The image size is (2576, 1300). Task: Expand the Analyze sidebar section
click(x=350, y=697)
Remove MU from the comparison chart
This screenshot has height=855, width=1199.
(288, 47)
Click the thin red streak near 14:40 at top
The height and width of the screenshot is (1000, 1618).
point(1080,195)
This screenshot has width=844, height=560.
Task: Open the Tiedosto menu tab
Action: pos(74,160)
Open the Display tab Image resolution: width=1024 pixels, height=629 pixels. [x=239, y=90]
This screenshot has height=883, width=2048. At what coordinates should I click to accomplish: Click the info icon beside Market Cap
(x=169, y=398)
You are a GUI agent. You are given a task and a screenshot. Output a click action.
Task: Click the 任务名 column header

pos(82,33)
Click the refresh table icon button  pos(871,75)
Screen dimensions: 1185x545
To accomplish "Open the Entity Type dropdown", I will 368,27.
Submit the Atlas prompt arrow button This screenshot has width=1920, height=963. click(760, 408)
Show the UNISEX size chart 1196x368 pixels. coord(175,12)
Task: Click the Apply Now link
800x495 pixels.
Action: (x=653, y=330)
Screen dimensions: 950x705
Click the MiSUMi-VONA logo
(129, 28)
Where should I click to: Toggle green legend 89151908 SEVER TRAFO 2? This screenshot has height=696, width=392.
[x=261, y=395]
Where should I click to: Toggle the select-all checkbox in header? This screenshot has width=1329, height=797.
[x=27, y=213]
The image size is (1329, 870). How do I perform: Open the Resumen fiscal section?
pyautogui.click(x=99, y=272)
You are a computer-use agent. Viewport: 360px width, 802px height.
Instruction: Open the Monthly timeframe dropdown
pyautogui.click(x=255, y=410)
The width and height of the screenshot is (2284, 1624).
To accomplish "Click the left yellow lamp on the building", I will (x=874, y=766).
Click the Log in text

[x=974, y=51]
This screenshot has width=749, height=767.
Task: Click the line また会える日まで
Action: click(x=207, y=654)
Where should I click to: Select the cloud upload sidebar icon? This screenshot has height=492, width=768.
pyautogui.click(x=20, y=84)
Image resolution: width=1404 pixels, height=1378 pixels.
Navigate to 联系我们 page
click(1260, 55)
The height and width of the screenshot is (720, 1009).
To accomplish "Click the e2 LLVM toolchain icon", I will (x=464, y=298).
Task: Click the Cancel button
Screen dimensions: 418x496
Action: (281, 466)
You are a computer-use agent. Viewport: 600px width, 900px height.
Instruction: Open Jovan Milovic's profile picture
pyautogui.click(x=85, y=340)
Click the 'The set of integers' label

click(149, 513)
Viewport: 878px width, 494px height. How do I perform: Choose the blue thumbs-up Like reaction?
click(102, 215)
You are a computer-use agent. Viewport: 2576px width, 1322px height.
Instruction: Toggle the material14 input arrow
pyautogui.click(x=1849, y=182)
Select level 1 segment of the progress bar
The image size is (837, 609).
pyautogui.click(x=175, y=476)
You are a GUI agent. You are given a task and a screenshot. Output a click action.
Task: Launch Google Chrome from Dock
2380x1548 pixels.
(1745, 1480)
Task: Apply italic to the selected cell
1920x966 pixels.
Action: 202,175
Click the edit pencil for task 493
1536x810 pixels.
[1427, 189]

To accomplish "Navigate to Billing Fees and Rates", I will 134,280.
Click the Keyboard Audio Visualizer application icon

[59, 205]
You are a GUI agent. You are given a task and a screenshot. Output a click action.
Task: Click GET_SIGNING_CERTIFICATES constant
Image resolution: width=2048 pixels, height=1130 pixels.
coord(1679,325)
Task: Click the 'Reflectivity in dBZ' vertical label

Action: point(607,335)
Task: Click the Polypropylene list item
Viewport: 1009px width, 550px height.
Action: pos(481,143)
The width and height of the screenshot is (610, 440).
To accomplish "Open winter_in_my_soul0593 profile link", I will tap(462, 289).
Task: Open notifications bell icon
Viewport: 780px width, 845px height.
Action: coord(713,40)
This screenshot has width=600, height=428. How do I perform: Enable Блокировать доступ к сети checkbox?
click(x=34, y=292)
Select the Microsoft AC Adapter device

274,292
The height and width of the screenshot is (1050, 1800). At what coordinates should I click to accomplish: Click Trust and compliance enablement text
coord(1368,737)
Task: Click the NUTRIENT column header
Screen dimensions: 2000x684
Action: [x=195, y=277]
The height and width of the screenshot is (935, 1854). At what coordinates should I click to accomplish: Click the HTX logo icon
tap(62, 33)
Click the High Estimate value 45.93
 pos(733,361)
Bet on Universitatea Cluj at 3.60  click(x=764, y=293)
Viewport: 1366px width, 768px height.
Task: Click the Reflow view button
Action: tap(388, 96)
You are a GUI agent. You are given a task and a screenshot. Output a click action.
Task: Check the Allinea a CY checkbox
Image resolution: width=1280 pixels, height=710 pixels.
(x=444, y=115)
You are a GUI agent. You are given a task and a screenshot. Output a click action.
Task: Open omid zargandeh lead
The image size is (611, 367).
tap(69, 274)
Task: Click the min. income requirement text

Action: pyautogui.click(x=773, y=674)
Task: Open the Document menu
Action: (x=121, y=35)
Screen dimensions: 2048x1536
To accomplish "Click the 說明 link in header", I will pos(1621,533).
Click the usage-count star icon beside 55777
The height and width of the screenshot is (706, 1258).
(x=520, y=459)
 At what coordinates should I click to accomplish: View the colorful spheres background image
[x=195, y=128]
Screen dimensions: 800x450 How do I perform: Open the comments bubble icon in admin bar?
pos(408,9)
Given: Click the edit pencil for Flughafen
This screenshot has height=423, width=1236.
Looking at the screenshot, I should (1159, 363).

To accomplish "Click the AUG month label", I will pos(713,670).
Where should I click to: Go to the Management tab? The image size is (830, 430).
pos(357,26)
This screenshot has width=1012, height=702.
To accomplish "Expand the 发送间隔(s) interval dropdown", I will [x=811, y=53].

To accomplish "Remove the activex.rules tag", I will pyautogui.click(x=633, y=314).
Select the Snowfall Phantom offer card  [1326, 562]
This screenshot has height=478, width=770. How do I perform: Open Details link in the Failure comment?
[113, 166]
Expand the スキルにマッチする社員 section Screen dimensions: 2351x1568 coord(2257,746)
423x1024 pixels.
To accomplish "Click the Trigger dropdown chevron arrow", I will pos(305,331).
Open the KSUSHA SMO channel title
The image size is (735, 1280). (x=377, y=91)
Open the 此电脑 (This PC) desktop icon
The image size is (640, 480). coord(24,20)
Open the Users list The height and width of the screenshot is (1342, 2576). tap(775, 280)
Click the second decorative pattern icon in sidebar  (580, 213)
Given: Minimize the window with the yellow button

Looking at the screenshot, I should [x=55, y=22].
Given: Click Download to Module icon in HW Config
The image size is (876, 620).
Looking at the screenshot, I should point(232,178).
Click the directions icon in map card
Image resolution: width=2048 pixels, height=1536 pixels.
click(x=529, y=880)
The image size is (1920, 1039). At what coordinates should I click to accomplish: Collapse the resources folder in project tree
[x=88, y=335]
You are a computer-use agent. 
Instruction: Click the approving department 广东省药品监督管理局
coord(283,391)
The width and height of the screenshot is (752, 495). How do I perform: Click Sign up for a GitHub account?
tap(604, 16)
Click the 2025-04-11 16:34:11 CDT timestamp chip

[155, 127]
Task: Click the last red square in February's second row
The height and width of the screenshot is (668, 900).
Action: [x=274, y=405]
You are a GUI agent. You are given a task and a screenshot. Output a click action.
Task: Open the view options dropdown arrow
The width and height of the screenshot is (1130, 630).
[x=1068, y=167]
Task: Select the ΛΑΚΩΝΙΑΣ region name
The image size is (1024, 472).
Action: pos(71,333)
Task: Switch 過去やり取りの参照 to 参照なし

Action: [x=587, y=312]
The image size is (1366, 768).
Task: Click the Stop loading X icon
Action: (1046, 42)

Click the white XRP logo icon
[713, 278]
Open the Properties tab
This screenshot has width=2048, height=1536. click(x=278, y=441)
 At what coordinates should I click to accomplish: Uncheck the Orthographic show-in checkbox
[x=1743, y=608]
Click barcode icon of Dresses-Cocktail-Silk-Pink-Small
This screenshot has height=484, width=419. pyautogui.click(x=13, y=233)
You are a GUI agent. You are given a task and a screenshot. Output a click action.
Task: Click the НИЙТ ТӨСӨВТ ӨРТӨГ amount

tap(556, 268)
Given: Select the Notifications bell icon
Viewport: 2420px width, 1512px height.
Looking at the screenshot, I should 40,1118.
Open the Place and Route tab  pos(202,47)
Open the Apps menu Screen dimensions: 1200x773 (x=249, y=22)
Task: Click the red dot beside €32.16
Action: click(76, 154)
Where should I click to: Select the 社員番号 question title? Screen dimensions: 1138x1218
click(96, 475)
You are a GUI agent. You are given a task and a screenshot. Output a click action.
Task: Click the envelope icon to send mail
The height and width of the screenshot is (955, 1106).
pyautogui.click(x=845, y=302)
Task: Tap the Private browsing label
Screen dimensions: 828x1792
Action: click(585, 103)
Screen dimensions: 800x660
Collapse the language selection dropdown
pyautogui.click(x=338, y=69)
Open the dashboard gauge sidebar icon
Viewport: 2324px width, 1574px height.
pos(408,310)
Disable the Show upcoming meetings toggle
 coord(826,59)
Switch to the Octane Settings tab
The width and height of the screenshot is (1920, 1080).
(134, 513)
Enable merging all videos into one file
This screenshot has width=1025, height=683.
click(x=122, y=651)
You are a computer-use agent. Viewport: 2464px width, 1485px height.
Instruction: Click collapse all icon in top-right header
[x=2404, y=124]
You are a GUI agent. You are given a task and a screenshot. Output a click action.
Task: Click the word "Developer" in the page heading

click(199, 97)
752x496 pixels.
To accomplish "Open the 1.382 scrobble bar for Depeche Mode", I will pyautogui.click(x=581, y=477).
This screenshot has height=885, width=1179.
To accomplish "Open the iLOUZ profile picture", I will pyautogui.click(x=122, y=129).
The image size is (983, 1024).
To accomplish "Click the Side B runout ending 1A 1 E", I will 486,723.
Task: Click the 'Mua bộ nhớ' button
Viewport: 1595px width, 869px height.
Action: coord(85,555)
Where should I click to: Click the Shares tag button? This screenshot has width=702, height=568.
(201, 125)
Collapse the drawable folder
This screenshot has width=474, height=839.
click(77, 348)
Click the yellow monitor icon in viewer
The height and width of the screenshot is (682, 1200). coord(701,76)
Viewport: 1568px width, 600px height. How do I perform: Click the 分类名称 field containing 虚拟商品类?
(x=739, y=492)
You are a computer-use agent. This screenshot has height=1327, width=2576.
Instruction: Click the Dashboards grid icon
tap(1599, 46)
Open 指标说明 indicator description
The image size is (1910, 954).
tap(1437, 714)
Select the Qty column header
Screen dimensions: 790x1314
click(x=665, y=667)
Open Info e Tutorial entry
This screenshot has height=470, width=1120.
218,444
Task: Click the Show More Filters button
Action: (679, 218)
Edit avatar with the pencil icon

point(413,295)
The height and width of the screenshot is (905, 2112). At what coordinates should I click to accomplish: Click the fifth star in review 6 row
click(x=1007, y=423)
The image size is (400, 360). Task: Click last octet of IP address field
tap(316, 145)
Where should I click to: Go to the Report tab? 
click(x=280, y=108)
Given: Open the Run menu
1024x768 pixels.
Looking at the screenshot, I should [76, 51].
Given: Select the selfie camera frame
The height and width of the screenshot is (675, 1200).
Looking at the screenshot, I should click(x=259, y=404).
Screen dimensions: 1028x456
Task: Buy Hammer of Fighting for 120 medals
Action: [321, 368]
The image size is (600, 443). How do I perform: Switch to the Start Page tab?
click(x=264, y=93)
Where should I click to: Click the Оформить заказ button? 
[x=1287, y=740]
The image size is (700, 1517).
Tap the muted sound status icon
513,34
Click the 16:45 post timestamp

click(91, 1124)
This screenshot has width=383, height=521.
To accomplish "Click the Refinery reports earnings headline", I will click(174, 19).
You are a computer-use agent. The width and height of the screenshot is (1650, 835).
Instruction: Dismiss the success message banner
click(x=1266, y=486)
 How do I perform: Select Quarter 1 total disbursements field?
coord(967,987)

-*-*-

WHAT YOU WILL DO - Gather each line of the material above that contains the string "last", and treat uppercase and lowercase letters as distinct.

RESPONSE FOR THIS EXERCISE -
Task: Click the last red square in February's second row
The image size is (400, 360). Task: Click last octet of IP address field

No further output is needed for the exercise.